TEXT SEGMENT:

+ + + + + + +

Lifelong Protection Against Flu? New Vaccine Shows Promise
A new type of flu vaccine that contains "ancestral" flu virus genes shows promise in providing broad protection against many different strains of the flu, according to an early study in animals.
When researchers gave this new vaccine to mice, it protected up to 100 percent of the animals, meaning they survived after being given typically lethal doses of nine different flu viruses. Mice that were given high doses of the vaccine didn't even get sick from the typically lethal doses of flu, the researchers said.
In contrast, all of the mice that were given traditional flu shots got sick and died when exposed to the same lethal doses of flu.
Because the study was conducted in mice, it's too soon to say whether the vaccine would successfully work in humans. [6 Myths About the Flu Vaccine]
But the researchers hope that their approach might one day lead to a universal flu vaccine that would provide long-term protection against flu viruses. "The ultimate goal is to be able to vaccinate once and provide lifelong protection," lead study author Eric Weaver, an assistant professor at the University of Nebraska-Lincoln, said in a statement.
Because flu viruses mutate rapidly, researchers have found it difficult to develop a flu vaccine with long-term protection. Currently, researchers develop a new seasonal flu vaccine every year based on which flu strains they predict will be circulating in the fall and winter.

+ + + + + + +

INPUT DATA:
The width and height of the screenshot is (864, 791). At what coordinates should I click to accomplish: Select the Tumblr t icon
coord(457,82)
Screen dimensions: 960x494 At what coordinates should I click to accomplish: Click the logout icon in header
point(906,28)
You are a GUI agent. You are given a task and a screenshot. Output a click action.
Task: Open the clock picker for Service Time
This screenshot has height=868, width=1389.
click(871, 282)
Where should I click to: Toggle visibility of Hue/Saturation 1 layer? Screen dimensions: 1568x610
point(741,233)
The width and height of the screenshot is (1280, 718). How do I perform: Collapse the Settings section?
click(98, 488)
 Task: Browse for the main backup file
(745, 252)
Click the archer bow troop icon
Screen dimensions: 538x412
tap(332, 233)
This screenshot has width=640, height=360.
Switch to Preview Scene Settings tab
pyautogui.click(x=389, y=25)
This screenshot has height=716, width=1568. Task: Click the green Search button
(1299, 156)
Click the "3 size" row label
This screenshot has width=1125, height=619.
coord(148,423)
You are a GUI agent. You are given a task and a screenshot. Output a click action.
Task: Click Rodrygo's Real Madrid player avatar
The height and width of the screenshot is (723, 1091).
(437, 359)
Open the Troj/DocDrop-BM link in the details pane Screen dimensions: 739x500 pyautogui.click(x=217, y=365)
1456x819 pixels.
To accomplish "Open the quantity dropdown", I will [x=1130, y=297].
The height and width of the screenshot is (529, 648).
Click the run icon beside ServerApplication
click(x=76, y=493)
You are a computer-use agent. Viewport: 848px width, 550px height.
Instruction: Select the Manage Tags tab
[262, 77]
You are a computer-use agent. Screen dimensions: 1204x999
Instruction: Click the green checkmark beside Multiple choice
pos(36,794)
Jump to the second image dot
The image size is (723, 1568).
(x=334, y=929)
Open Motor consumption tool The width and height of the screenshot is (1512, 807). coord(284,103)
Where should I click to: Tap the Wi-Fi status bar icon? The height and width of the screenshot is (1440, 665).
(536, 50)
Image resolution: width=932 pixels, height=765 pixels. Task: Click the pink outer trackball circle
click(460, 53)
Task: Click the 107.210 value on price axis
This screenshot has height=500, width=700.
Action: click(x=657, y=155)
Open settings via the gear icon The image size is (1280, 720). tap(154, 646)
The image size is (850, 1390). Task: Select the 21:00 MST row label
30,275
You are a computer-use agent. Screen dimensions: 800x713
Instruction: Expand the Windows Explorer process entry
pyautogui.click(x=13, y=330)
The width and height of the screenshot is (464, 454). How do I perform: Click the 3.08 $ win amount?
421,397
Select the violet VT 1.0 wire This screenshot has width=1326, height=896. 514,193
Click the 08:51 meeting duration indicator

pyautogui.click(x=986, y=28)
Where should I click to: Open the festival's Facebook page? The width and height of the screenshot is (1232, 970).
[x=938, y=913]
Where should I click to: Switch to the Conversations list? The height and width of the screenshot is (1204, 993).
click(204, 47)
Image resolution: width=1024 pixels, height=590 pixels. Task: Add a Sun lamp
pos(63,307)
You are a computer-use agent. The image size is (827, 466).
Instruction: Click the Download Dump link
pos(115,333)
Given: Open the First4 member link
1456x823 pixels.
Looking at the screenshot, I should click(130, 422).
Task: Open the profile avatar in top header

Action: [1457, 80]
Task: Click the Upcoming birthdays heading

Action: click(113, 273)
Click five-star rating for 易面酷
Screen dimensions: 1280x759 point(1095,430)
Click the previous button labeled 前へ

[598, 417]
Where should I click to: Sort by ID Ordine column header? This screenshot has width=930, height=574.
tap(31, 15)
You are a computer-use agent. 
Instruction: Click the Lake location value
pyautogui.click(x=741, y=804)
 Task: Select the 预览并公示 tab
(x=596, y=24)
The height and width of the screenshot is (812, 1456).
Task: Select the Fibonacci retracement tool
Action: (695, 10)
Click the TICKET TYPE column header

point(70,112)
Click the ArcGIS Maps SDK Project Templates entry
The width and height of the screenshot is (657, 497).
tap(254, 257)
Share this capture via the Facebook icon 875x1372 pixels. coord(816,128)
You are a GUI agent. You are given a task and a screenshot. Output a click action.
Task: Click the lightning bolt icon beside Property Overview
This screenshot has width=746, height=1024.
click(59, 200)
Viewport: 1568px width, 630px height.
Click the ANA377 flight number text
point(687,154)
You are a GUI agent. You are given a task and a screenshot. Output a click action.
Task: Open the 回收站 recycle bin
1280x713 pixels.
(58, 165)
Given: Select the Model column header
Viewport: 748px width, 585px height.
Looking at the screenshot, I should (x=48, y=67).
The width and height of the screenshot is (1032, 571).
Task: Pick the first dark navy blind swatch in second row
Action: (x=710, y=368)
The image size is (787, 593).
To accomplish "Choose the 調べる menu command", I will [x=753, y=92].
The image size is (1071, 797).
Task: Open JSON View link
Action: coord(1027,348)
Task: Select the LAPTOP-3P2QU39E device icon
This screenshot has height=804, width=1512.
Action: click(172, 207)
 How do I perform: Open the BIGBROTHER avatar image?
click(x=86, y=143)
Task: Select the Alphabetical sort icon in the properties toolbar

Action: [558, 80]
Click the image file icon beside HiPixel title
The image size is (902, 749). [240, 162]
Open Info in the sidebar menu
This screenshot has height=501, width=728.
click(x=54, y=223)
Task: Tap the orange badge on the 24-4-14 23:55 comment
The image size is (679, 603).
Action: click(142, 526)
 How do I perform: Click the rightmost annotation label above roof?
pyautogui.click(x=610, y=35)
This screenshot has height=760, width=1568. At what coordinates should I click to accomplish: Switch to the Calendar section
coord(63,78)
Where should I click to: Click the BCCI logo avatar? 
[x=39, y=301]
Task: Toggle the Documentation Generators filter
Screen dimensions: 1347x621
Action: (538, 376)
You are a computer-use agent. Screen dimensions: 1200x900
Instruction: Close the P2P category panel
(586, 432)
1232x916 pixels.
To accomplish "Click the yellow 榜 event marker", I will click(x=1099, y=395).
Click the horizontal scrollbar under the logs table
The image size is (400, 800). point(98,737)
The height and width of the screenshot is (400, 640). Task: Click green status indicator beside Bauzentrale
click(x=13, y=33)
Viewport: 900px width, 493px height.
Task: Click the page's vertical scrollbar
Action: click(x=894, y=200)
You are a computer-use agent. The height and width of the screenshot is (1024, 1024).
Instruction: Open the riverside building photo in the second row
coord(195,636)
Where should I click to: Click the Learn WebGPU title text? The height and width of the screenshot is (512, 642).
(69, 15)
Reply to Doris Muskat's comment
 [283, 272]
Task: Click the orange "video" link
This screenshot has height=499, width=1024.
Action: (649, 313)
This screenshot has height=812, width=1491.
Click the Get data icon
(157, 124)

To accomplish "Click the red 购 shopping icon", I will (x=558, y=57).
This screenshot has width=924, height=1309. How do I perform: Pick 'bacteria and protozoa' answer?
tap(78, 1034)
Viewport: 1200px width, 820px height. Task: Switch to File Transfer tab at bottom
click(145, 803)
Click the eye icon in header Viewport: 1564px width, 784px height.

+ + + + + + +

REQUIRED ACTIONS:
[1] Answer these from the flu vaccine article:
(a) How many different flu viruses were the mice given lethal doses of?
(b) At which university is Eric Weaver an assistant professor?
(c) What happened to the mice that received traditional flu shots?
[2] Echo everything in the flu vaccine article from "Because the study" down to "in a statement.".
[3] Rewrite as a short list the paragraph of the flu vaccine article that begins "When researchers gave this new vaccine to mice," keeping its main facts.
The records come from a different source than the flu vaccine article.

TASK RESPONSES:
[1]
(a) Nine.
(b) The University of Nebraska-Lincoln.
(c) They all got sick and died.

[2]
Because the study was conducted in mice, it's too soon to say whether the vaccine would successfully work in humans. [6 Myths About the Flu Vaccine]
But the researchers hope that their approach might one day lead to a universal flu vaccine that would provide long-term protection against flu viruses. "The ultimate goal is to be able to vaccinate once and provide lifelong protection," lead study author Eric Weaver, an assistant professor at the University of Nebraska-Lincoln, said in a statement.

[3]
- The new vaccine protected up to 100 percent of the mice, which survived typically lethal doses of nine different flu viruses.
- Mice given high doses of the vaccine did not even get sick from those doses.